The current spate of fake news about the Corona crisis, for example about "miracle cures" against the disease, are circulating especially on the net. Conspiracy theories exist today as they did then: In Milan in 17. Century "plague ointment smearers, because they had allegedly contaminated church pews with germs.
A European consensus emerged on the package of measures
Since the late Middle Ages, attempts were made to extend the sealing off of cities against the plague to entire territories. The plague was brought to Italy from the east coast of the Mediterranean because it was endemic in some areas of Asia. Venice was the leading trading power in the traffic with the East. Became so the laboratory for new methods of the self-protection. Only ships with a certificate confirming that they came from an uncontaminated area or that they had already been in quarantine were allowed to enter the harbor. Otherwise, 40 days (hence the term quarantine) had to be spent anchored on an offshore island. The last plague outbreak in Western Europe also arose from the Levant trade in 1722 – in Marseille.
Italy's lead in disease control has been recognized by countries north of the Alps. Thus, southern German cities sent their doctors there for training. In 19. In the sixteenth century, Europeans were able to protect the continent from the plague, which continued to be endemic in Asia, through international agreements. Seamen and merchants, as well as Mecca pilgrims had to pass through the eye of the needle Alexandria and were obliged to quarantine there. During the plague quarantine, affected houses were marked with the plague cross – no one was allowed to leave them. Then they supplied themselves with baskets, which were pulled up to the higher floors. In the current crisis, people in Germany were still allowed to go for walks without a diagnosis.
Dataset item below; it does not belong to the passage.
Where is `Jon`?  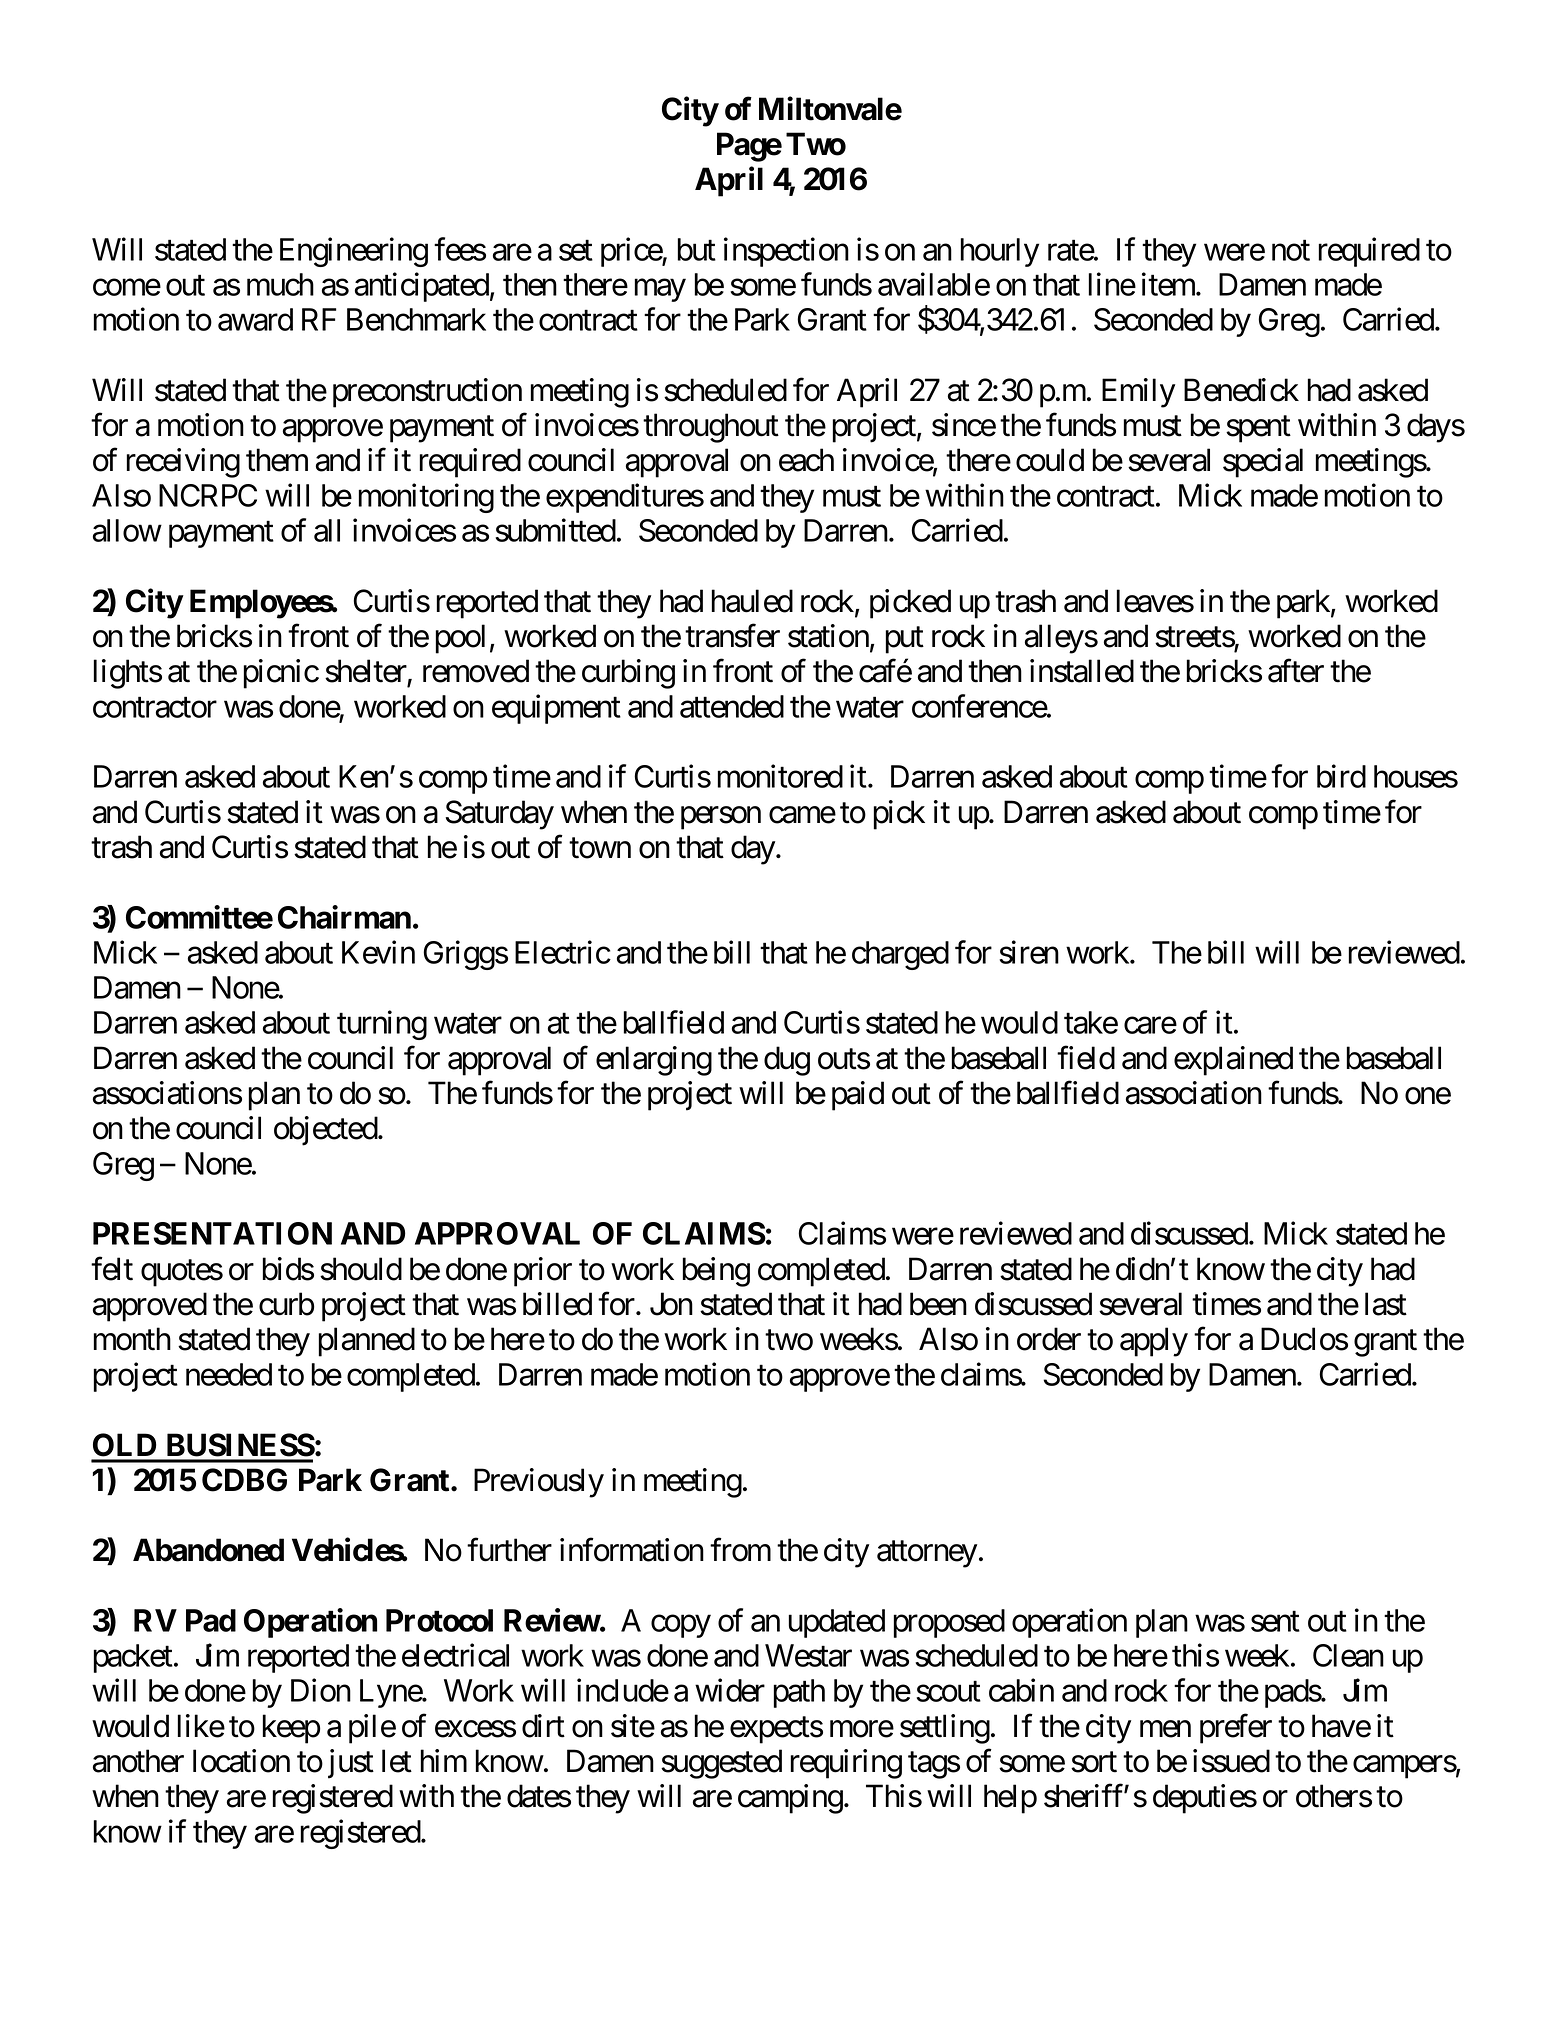 Jon is located at coordinates (671, 1304).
Fear and uncertainty in times of Corona
Despite the low mortality risk, many people fear for their lives. Perhaps the rapidly rising curve of infected people is misunderstood as referring to an equally rapidly rising death rate of those tested. Disquiet was probably also caused by TV images suggesting a universal spread of danger. In the case of the plague, the nightly fires to smoke out the streets and corpse carts on their way to mass graves – these days Italian TV images of military trucks with coffins or of disinfection squads in airports and subways.
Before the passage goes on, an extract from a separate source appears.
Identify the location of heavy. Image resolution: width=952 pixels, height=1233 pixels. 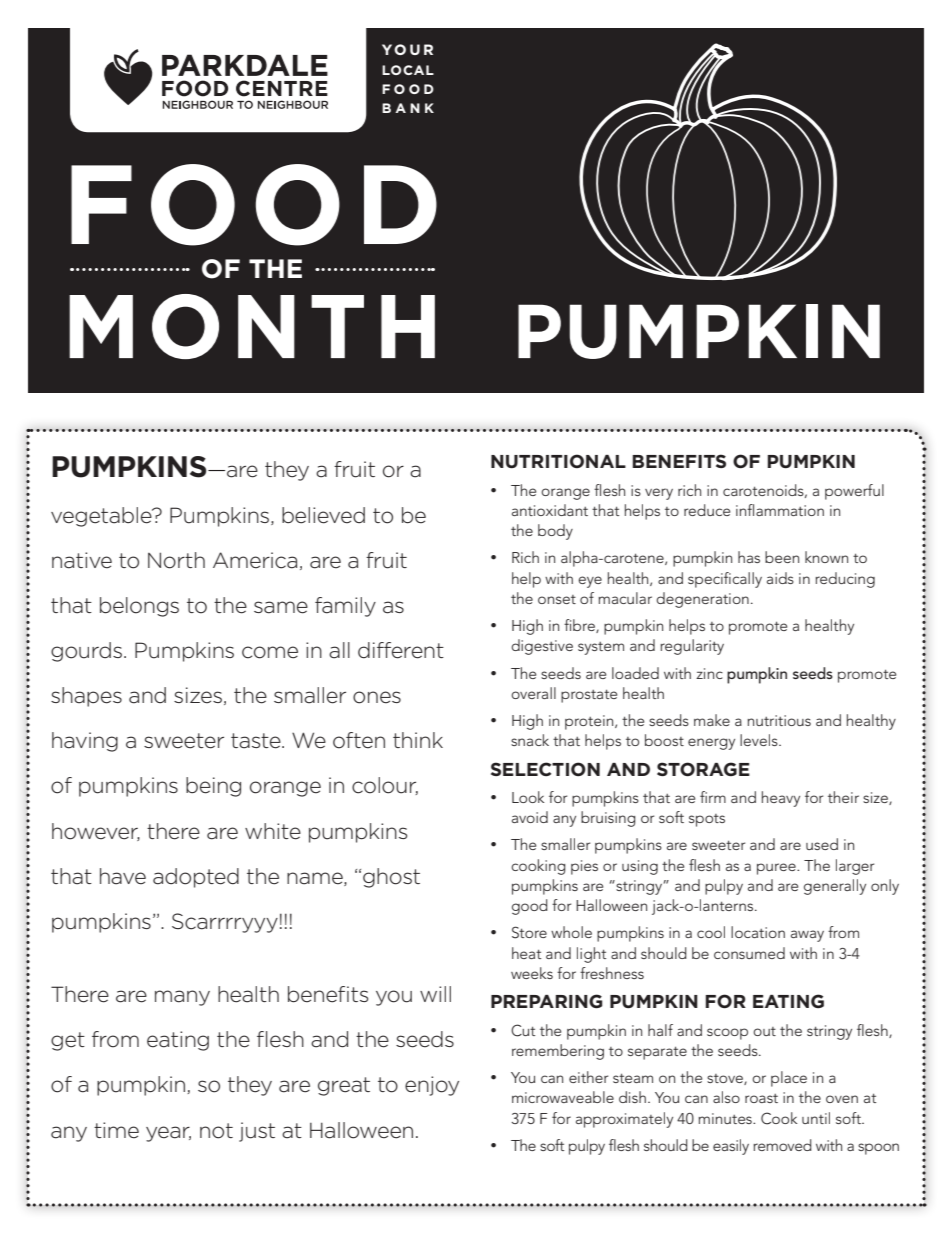
(781, 799).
That everyone was equal before the virus is a common but false amption: viruses never spread uncontrolled, they are not actors. People have always traded – with different options. Today, part of the population can retreat to the home office, while others have to expose themselves to the risk of infection on a daily basis, because this is the only way they can perform their work. Social differences can be seen, among other things, in the small homes of the poorer and larger homes of the wealthy.
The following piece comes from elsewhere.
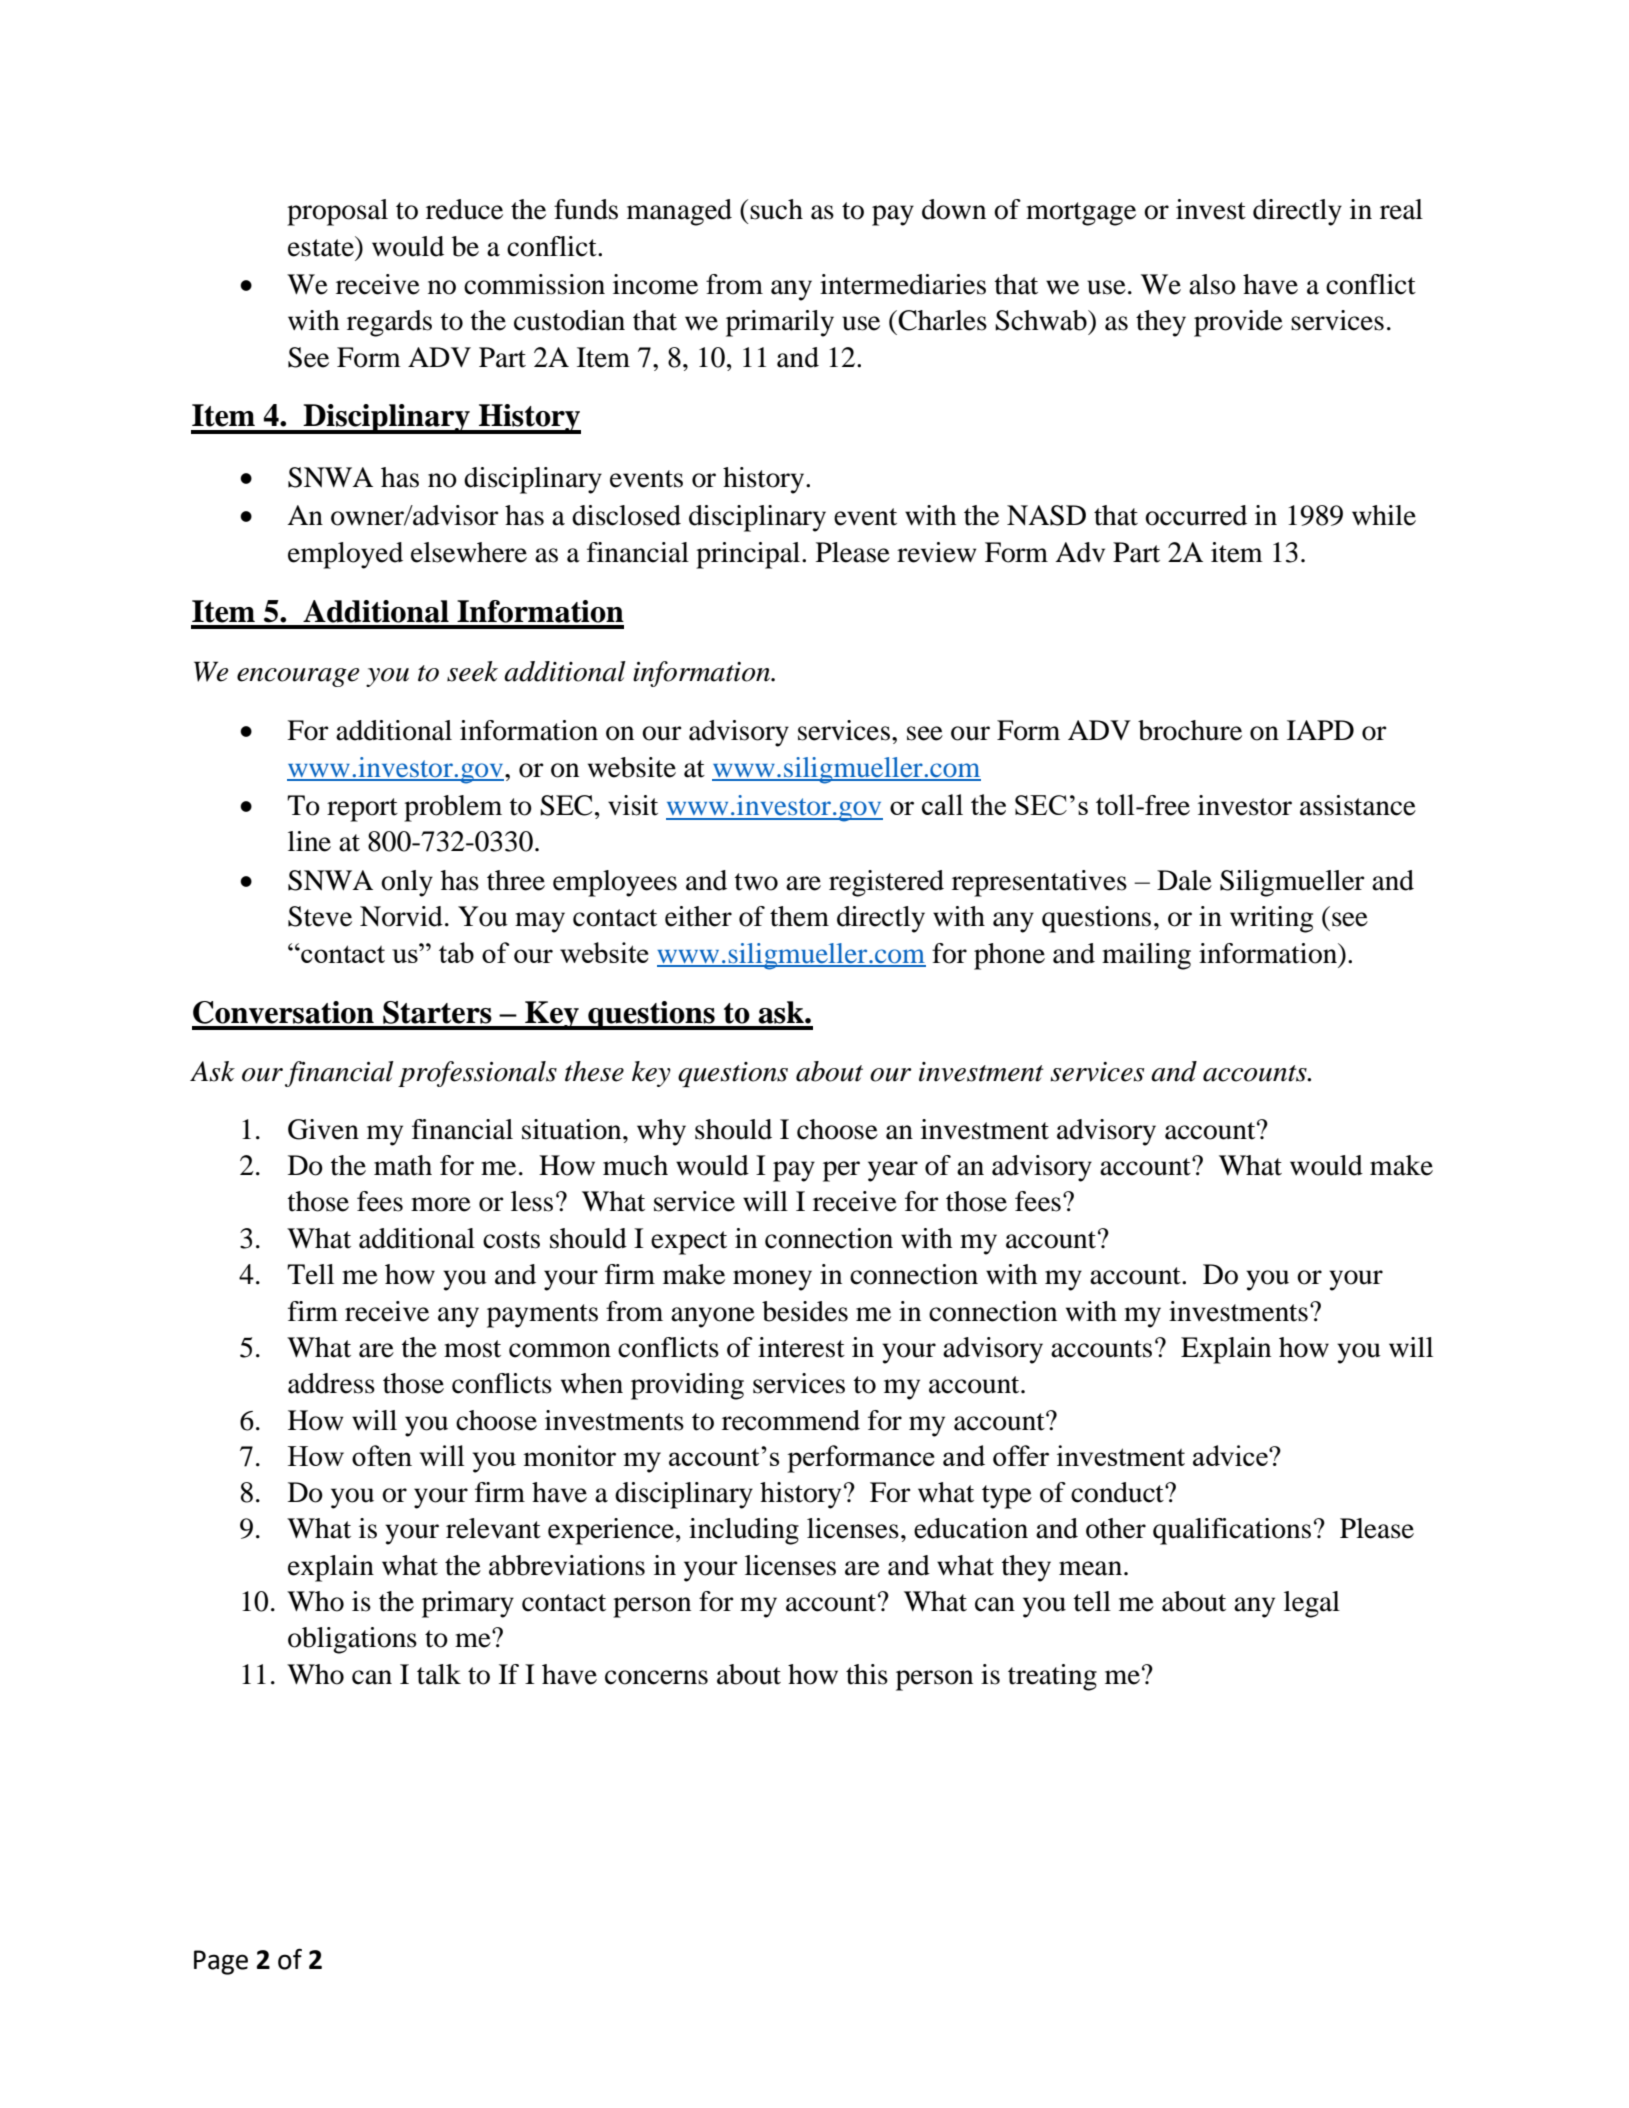 The image size is (1629, 2108). What do you see at coordinates (776, 209) in the screenshot?
I see `such` at bounding box center [776, 209].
Other triggers of individual fears have also changed. In plague times, when a doctor visited a home, people feared that the doctor would diagnose the plague. Today, on the other hand, many wish to be tested. This, too, is a result of habituation to the interpretive power of the medical profession.
Corona teaches us that we must learn to deal with uncertainties and fears. However, these were much greater in earlier generations. Meeting in poorer countries many more people.